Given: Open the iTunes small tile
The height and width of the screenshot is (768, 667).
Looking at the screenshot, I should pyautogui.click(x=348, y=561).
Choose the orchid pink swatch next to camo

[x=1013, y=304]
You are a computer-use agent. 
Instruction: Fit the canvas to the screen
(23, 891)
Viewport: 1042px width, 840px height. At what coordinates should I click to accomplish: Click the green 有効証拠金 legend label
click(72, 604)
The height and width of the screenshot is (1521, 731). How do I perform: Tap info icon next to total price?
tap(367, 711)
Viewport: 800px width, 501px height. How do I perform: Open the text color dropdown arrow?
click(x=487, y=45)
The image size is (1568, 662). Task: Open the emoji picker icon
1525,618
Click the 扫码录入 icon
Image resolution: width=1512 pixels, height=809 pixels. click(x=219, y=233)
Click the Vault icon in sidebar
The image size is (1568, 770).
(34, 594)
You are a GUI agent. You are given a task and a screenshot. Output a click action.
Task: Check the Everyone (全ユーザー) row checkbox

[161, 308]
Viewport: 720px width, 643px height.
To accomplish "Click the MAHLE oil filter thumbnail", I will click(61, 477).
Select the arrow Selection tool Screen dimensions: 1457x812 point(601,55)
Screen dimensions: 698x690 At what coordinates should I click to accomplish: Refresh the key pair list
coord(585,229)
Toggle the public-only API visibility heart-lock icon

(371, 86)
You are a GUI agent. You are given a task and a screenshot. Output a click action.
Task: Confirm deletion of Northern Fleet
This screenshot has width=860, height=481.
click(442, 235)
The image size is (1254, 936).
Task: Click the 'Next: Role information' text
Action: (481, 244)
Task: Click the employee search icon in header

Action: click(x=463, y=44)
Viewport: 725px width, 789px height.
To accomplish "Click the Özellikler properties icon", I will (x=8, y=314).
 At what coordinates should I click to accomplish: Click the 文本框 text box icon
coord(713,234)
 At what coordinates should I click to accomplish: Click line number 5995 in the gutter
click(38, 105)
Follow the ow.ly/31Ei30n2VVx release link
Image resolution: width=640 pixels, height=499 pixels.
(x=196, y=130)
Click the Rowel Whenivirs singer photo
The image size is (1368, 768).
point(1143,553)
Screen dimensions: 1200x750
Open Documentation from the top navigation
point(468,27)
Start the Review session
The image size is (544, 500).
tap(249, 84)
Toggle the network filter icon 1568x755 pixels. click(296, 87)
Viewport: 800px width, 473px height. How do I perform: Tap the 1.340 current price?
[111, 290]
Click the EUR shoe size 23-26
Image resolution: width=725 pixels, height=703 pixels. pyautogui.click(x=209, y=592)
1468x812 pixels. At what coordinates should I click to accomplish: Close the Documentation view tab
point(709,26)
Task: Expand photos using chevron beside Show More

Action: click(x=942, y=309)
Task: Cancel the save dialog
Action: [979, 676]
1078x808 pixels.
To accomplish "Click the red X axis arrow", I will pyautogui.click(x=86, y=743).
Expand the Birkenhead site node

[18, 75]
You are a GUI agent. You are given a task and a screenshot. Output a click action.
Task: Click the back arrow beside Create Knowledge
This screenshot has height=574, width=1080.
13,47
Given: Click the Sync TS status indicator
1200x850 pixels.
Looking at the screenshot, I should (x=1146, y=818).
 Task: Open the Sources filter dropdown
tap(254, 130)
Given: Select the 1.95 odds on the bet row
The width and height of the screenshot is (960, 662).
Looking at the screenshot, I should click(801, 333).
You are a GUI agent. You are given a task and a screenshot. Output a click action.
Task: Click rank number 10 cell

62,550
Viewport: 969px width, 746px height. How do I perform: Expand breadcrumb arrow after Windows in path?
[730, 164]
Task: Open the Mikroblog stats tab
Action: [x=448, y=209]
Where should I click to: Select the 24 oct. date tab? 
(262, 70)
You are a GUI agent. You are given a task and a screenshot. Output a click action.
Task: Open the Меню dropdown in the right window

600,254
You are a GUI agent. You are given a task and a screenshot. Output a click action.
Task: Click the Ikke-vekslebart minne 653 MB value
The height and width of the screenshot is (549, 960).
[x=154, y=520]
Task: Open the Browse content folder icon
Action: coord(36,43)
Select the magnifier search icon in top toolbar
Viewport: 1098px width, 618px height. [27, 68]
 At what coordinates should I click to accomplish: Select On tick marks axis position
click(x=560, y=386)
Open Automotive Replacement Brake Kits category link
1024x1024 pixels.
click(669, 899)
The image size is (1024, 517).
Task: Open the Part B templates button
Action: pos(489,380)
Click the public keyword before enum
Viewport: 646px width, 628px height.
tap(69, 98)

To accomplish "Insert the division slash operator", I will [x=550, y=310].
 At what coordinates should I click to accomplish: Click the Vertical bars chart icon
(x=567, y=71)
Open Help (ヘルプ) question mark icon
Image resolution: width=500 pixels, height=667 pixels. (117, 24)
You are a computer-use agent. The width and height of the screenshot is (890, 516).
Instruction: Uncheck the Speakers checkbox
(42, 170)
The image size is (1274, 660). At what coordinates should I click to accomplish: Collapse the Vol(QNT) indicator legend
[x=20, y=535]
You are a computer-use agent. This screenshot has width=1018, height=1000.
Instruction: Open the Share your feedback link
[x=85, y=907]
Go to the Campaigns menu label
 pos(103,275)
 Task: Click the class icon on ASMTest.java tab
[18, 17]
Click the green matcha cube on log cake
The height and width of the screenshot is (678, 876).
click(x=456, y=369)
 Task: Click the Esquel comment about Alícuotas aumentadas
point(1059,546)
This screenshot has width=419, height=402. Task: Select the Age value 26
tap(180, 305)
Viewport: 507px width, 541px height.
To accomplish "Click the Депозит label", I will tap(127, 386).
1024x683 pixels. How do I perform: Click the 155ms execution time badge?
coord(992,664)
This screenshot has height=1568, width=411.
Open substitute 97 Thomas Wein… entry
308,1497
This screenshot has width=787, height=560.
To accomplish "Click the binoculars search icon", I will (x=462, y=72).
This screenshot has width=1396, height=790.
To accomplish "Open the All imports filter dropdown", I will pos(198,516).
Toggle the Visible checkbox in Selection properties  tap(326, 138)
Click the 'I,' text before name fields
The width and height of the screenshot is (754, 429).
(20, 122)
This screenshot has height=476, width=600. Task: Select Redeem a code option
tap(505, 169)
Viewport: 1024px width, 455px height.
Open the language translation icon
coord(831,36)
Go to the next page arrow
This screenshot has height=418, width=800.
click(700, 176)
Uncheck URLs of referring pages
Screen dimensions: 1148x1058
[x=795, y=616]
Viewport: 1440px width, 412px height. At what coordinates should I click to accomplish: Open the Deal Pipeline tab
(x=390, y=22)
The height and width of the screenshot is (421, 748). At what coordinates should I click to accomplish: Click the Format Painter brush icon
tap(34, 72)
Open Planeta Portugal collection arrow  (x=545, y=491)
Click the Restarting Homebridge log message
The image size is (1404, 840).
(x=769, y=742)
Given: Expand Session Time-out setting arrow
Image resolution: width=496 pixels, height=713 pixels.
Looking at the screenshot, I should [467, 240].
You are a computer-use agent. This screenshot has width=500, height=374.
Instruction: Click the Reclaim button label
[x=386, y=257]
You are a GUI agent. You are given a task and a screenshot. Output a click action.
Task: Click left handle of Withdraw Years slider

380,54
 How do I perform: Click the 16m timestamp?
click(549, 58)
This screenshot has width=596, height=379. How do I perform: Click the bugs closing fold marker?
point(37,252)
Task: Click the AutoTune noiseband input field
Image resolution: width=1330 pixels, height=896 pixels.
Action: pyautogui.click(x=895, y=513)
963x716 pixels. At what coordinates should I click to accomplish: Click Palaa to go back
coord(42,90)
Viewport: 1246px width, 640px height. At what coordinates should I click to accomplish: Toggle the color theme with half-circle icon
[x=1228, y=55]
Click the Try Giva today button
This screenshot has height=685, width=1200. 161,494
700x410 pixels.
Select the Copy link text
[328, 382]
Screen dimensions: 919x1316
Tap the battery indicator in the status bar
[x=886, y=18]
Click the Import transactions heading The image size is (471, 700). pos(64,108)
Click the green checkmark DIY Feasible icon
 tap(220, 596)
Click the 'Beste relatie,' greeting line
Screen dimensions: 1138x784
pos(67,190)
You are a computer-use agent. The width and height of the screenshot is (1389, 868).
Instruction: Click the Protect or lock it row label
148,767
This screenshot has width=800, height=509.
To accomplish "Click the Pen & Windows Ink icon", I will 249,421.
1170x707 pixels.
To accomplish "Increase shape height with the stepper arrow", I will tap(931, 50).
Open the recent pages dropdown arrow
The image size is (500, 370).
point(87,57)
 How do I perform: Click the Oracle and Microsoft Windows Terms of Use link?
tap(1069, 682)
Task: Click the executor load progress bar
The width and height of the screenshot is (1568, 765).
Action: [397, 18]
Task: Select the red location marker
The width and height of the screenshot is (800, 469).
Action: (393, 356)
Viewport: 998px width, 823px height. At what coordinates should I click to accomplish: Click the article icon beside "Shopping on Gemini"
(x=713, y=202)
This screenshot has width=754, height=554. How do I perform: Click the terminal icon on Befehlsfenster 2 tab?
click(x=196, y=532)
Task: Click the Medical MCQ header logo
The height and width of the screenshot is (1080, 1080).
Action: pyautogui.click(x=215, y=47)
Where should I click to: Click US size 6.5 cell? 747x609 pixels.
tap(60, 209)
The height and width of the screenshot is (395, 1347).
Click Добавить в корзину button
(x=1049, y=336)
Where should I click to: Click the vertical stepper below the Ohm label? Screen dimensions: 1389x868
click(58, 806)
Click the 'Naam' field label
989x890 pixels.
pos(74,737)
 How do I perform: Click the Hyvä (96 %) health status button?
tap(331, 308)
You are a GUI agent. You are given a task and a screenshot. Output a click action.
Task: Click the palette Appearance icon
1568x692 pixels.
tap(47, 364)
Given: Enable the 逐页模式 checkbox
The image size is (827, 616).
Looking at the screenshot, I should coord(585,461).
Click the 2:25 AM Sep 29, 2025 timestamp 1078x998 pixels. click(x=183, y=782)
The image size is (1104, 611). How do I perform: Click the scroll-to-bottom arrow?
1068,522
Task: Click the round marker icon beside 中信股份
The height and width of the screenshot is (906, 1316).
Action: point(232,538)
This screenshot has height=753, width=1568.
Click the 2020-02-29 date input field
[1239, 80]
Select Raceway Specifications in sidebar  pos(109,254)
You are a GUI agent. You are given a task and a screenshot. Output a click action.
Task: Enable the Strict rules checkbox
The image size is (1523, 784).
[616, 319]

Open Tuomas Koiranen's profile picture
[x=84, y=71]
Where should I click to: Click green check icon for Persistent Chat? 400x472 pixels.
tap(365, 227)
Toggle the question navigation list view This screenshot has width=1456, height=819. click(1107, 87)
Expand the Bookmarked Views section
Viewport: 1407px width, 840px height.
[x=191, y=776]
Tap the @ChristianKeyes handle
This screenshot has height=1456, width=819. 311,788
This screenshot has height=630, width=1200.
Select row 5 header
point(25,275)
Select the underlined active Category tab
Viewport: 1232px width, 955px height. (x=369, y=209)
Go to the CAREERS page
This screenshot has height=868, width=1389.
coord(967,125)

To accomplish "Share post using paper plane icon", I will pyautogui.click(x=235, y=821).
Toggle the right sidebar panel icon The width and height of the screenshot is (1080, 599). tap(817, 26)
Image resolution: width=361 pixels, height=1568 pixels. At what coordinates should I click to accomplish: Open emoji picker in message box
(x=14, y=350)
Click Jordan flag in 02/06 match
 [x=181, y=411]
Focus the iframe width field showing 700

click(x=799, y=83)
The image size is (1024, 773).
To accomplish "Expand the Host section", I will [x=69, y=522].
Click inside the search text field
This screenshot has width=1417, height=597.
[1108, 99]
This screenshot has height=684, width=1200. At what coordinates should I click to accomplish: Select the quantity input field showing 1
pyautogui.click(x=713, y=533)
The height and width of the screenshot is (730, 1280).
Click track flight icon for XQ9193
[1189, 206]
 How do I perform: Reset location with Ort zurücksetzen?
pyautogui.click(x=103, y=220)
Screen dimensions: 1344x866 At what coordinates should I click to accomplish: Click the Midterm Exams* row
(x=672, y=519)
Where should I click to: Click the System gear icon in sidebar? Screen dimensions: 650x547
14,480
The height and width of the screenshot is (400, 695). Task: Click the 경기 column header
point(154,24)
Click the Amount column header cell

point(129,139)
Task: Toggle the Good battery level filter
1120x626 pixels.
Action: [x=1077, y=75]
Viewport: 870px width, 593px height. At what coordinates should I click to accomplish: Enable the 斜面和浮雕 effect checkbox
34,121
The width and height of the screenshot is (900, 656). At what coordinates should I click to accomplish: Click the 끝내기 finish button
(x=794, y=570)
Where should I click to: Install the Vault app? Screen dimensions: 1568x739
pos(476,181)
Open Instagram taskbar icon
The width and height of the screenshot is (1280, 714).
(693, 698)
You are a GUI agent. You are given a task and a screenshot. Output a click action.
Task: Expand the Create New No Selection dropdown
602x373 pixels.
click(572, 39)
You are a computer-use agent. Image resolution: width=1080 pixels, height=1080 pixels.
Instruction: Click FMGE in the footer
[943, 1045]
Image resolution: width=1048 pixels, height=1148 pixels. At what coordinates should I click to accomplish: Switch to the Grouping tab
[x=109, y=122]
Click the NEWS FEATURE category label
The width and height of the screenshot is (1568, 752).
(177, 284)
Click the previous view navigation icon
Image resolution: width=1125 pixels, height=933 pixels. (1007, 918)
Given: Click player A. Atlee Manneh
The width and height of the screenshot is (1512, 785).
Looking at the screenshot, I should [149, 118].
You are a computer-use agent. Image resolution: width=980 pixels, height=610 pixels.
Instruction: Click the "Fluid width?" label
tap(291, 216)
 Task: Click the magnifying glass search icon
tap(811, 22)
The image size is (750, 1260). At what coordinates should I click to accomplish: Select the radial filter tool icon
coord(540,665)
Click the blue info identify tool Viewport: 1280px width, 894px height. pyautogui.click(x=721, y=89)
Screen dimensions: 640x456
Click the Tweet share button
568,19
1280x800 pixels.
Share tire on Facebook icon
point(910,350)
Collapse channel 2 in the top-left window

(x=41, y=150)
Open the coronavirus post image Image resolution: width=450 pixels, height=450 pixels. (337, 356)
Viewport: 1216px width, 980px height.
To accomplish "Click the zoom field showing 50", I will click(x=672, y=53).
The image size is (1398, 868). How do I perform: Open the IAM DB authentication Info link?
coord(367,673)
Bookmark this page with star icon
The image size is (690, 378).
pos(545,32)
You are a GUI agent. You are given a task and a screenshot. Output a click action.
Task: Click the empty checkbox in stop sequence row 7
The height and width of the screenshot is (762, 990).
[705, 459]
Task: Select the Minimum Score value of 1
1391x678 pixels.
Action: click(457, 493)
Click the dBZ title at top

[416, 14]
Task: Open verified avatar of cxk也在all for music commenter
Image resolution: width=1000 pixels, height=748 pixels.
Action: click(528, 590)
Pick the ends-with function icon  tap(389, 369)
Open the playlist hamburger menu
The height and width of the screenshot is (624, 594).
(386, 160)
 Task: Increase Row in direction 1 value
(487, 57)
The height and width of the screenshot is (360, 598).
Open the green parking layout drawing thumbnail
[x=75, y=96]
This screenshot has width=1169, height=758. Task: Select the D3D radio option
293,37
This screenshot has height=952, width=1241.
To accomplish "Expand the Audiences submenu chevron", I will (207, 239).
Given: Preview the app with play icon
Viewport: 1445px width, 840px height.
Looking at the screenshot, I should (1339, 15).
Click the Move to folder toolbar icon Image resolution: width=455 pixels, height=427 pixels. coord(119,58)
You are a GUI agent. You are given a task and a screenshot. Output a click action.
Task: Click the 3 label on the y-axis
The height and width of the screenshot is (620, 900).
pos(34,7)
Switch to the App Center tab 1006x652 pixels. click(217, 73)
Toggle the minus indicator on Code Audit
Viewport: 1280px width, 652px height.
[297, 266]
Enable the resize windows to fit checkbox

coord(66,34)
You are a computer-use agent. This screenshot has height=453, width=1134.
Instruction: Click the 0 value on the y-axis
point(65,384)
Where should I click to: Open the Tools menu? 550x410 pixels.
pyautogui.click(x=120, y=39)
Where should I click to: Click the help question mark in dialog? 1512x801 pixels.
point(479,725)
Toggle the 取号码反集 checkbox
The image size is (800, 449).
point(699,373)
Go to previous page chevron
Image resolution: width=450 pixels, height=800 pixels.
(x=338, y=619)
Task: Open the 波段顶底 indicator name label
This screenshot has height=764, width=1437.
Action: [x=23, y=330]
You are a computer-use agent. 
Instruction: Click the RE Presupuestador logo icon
------------
:: The task ::
Exactly reproduce the line containing "has height=453, width=1134." and all lines after it in the material, stopping only at the end.

:: Answer to the problem ::
You are a computer-use agent. This screenshot has height=453, width=1134.
Instruction: Click the 0 value on the y-axis
point(65,384)
Where should I click to: Open the Tools menu? 550x410 pixels.
pyautogui.click(x=120, y=39)
Where should I click to: Click the help question mark in dialog? 1512x801 pixels.
point(479,725)
Toggle the 取号码反集 checkbox
The image size is (800, 449).
point(699,373)
Go to previous page chevron
Image resolution: width=450 pixels, height=800 pixels.
(x=338, y=619)
Task: Open the 波段顶底 indicator name label
This screenshot has height=764, width=1437.
Action: [x=23, y=330]
You are a computer-use agent. 
Instruction: Click the RE Presupuestador logo icon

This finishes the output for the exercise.